ボールはというとゆっくりと重力に従うように机の上でワンバウンドし、コロコロと畳の上に転がり落ちた。
オレとばあちゃんは茫然自失でその光景を見つめていた。驚きのあまり声を失っていた。
ボールやガラス片をまともに受けていたら、今頃、大怪我どころではすまなかった。生きていることが不思議なくらいだ。
男と接触する度に起こる不吉な出来事は、オレの守護霊不在を決定づけるにはもはや充分だった。
この男はオレの守護霊を封印したという怨霊に間違いない──。
助かったと確信した途端に周囲の音が戻ってきた。
「ものすごい音がしたけど。ちょっとママ、どうしたの腰を抜かして」
母さんがやって来て、いつの間にかオレの手を離れて座り込んでしまったばあちゃんの身体を支えて抱き起こした。

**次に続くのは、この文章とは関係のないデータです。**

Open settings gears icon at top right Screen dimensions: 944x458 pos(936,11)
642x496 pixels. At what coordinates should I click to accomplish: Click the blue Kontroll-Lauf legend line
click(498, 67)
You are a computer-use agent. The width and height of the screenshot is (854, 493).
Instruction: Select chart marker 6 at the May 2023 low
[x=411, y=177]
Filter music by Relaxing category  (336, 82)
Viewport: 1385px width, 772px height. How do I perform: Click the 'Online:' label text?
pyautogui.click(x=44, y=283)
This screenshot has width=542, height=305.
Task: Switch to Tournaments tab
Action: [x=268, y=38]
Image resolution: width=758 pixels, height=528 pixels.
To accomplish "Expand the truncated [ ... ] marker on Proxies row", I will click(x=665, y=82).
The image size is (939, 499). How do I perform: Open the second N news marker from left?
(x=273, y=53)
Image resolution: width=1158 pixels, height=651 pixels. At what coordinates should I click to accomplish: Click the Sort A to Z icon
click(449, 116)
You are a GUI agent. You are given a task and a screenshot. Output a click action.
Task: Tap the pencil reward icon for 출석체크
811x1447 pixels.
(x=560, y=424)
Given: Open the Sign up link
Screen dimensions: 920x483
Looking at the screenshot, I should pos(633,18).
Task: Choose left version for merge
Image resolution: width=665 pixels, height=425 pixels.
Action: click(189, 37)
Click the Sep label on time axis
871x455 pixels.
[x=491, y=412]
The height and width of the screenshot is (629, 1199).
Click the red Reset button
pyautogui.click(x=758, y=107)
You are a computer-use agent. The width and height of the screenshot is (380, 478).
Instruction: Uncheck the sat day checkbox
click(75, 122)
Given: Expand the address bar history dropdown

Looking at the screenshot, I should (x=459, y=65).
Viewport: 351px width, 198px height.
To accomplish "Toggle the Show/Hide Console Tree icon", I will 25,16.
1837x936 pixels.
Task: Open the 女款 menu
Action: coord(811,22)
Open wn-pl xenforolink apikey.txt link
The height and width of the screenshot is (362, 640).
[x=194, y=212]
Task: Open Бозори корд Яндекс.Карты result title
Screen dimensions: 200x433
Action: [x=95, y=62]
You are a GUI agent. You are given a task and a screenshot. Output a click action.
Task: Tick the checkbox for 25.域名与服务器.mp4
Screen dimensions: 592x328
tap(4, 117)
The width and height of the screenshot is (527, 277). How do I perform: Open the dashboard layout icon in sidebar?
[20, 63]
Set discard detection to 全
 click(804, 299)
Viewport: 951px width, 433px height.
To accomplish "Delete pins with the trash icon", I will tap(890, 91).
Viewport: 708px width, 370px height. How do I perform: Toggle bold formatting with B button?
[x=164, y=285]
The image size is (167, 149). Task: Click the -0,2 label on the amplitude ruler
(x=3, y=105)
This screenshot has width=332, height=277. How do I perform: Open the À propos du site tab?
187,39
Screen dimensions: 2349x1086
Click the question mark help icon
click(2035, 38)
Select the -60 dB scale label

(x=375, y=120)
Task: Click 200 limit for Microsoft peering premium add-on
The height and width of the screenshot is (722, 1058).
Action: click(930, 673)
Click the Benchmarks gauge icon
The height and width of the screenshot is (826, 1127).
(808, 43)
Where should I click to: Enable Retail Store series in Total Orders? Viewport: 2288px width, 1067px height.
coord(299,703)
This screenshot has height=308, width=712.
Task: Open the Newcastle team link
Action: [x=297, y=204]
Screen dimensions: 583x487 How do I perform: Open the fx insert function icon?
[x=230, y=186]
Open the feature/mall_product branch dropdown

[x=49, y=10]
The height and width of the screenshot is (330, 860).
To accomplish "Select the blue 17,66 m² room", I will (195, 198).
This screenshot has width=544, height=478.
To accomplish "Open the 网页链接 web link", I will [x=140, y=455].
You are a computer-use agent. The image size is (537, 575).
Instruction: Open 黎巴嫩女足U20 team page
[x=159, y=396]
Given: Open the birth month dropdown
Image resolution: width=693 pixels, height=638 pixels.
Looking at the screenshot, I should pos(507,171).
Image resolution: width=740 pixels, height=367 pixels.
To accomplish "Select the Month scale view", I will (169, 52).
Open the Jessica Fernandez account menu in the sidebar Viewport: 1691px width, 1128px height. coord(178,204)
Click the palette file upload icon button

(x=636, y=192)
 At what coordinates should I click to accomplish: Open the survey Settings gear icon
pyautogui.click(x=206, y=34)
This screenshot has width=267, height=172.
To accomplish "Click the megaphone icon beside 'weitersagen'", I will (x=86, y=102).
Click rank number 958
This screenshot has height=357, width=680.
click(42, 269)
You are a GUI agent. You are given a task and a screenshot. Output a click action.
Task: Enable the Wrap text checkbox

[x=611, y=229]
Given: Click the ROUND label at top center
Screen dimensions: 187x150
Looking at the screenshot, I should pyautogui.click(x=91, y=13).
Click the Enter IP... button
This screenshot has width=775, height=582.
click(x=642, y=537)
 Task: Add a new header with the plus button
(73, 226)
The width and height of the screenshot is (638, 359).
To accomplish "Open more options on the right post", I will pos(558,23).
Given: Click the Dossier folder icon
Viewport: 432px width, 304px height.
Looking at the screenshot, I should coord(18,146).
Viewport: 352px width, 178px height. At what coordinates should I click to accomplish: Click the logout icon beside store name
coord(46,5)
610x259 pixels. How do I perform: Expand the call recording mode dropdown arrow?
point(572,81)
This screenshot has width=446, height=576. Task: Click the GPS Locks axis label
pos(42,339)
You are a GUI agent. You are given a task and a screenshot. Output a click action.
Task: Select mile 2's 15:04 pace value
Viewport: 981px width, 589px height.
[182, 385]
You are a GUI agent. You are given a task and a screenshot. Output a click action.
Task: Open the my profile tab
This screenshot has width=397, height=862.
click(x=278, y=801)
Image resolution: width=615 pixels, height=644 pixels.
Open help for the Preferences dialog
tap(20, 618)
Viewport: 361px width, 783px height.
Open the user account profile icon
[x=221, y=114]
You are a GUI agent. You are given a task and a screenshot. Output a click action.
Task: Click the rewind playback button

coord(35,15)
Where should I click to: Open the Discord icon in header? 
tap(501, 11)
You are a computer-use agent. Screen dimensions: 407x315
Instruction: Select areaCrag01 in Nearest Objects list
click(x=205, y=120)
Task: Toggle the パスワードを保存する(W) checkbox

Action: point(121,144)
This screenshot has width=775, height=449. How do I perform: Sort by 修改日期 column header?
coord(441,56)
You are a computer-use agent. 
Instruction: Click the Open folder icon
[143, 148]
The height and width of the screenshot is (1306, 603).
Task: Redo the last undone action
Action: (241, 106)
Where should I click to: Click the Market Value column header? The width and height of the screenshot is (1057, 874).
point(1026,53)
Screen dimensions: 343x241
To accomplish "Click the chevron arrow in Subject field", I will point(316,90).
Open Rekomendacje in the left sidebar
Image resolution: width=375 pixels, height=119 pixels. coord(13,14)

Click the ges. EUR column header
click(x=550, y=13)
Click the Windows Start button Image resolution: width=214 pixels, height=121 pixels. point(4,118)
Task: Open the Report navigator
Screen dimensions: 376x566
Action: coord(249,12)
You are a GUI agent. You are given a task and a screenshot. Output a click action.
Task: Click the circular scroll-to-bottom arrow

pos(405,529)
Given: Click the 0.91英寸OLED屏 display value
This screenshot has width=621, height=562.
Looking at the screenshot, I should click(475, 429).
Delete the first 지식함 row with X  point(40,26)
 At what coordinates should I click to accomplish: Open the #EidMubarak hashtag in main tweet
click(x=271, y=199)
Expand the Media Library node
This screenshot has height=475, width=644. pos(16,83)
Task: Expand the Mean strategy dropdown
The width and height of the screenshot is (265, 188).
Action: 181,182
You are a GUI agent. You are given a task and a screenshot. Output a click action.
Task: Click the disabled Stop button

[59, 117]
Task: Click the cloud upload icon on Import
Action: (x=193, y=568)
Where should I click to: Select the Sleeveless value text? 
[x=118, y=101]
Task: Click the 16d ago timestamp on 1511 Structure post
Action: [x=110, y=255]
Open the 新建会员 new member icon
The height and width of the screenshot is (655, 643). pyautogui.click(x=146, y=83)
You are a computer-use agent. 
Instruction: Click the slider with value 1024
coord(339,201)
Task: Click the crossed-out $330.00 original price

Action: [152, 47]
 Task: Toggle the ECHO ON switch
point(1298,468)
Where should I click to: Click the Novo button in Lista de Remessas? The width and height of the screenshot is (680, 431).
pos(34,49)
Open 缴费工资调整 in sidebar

ばあちゃんは窓を凝視したまま、「守護霊様がお怒りになった……真 の所行 をお怒りになった……南無阿弥陀仏」と震える声で念仏を唱え出す。
「守護霊様って……またママの病気が始まったのね」
肩をすくめた母さんはばあちゃんの視線を辿り、悲鳴を上げた。
一瞬、怨霊男の姿が見えたのだと思ったが、そうではなかった。
割れた窓。
放心状態のオレとばあちゃん。
転がり落ちているボール。
これだけ証拠が揃っていれば、何が起こったのかを理解するには、そう時間はかからない。
「二人とも怪我はない?」
色をなくした母さんは無傷のオレ達を確認して、安堵の息を吐くと、キッとドングリ眼を細め、窓の外の空き地を見下ろした。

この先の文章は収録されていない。